### What you should do
Where the word "computer" appears in a line below, copy the whole line.

### Records excerpted from a collection

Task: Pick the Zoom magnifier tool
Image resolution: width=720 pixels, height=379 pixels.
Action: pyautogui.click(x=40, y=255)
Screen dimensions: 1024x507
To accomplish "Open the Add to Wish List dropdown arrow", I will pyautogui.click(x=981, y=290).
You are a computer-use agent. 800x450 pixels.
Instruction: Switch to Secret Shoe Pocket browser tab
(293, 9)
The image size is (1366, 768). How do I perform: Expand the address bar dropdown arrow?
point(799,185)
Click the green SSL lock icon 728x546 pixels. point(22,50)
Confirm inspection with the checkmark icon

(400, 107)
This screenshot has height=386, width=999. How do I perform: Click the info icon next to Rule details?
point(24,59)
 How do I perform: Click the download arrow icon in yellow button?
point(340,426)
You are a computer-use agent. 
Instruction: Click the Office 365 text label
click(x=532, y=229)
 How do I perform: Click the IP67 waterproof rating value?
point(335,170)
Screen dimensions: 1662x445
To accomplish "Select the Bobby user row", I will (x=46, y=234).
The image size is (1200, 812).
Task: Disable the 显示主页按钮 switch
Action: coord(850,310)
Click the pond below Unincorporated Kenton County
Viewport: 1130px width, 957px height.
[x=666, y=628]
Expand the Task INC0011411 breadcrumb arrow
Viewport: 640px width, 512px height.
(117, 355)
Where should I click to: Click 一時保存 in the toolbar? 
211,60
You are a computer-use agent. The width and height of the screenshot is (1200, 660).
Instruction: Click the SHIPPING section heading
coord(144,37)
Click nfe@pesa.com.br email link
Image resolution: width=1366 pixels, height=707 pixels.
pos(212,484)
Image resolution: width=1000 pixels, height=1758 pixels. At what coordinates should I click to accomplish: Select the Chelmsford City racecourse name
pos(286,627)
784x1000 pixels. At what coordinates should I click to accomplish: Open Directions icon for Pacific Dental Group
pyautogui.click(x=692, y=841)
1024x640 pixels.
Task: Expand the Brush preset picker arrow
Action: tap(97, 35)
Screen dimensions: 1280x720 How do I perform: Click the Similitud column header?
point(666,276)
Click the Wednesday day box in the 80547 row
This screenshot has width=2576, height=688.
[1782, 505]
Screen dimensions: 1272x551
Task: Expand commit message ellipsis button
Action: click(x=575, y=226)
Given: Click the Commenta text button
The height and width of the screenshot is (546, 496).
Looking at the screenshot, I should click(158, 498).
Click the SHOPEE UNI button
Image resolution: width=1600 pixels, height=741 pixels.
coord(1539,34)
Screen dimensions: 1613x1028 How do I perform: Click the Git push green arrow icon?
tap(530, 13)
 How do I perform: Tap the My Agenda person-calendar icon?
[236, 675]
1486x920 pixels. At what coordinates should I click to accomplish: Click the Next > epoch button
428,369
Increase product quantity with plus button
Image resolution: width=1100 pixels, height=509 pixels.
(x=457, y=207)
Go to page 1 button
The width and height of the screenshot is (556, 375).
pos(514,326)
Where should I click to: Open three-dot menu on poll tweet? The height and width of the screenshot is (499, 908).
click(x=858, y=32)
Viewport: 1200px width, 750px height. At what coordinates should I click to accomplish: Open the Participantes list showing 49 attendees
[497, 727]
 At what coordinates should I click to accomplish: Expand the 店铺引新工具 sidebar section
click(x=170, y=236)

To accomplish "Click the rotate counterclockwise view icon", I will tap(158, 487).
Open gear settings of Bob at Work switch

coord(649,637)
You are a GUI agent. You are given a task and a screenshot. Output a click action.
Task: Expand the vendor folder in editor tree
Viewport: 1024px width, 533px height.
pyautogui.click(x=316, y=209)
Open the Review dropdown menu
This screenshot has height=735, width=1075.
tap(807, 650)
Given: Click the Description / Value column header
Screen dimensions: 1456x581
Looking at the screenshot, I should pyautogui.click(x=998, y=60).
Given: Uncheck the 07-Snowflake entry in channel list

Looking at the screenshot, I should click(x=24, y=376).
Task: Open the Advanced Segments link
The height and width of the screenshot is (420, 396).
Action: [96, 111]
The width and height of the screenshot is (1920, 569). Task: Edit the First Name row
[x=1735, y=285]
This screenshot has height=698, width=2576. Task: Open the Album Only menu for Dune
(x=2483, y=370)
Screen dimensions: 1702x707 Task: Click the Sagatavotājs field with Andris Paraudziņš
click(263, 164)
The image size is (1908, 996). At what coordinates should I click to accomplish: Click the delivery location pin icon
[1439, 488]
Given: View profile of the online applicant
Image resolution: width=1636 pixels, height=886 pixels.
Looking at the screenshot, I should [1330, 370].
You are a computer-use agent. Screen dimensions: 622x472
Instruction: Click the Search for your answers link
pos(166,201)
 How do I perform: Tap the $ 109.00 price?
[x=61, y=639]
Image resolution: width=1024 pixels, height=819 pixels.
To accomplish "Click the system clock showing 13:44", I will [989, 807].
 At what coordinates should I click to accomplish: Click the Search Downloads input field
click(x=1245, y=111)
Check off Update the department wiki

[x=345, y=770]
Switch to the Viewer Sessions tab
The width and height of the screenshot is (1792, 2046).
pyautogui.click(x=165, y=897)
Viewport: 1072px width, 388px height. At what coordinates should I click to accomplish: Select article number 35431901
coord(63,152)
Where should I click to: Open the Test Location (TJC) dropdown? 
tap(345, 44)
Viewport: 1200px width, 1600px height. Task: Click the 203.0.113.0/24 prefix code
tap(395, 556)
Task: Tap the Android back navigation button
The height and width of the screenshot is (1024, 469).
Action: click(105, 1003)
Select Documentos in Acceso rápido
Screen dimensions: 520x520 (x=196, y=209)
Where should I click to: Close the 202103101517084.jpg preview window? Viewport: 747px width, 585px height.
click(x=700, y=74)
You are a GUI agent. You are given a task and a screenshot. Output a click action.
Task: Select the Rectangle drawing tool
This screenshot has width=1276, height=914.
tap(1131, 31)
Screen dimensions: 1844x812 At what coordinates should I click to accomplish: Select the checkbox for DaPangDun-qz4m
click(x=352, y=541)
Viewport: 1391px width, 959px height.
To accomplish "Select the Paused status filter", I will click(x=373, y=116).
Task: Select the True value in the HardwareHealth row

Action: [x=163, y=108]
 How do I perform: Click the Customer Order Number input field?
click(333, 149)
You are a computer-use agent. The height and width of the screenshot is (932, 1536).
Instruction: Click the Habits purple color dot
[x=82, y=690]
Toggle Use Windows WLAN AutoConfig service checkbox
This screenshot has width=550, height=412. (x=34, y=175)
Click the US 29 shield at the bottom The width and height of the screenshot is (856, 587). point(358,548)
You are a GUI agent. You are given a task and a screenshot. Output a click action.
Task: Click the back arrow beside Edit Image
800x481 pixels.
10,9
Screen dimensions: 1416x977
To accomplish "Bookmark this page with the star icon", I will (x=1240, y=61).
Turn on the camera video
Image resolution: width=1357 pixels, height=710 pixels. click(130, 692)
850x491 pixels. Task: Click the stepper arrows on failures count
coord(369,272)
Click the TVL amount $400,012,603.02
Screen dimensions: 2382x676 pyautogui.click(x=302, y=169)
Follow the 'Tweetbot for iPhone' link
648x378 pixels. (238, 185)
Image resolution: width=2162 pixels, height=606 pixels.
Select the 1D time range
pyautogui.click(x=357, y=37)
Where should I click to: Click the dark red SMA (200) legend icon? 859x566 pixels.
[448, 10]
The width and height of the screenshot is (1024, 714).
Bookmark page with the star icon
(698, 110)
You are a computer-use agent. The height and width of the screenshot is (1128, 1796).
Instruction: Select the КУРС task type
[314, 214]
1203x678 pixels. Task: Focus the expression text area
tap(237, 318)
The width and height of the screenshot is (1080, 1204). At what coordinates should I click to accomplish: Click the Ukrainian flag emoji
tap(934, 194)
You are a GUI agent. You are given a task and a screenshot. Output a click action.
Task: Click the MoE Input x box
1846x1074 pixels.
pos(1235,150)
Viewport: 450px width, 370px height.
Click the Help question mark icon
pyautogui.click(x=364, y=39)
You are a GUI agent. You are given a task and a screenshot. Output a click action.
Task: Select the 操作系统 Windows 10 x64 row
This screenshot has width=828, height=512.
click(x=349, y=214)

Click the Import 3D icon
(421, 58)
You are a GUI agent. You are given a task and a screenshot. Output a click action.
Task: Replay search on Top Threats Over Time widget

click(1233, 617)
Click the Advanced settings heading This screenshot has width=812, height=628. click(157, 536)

### Solution to the problem
You are a computer-use agent. 800x450 pixels.
You are a computer-use agent. 
You are a computer-use agent. The width and height of the screenshot is (1200, 660).
You are a computer-use agent. Screen dimensions: 622x472
You are a computer-use agent. The height and width of the screenshot is (932, 1536).
You are a computer-use agent. The height and width of the screenshot is (1128, 1796).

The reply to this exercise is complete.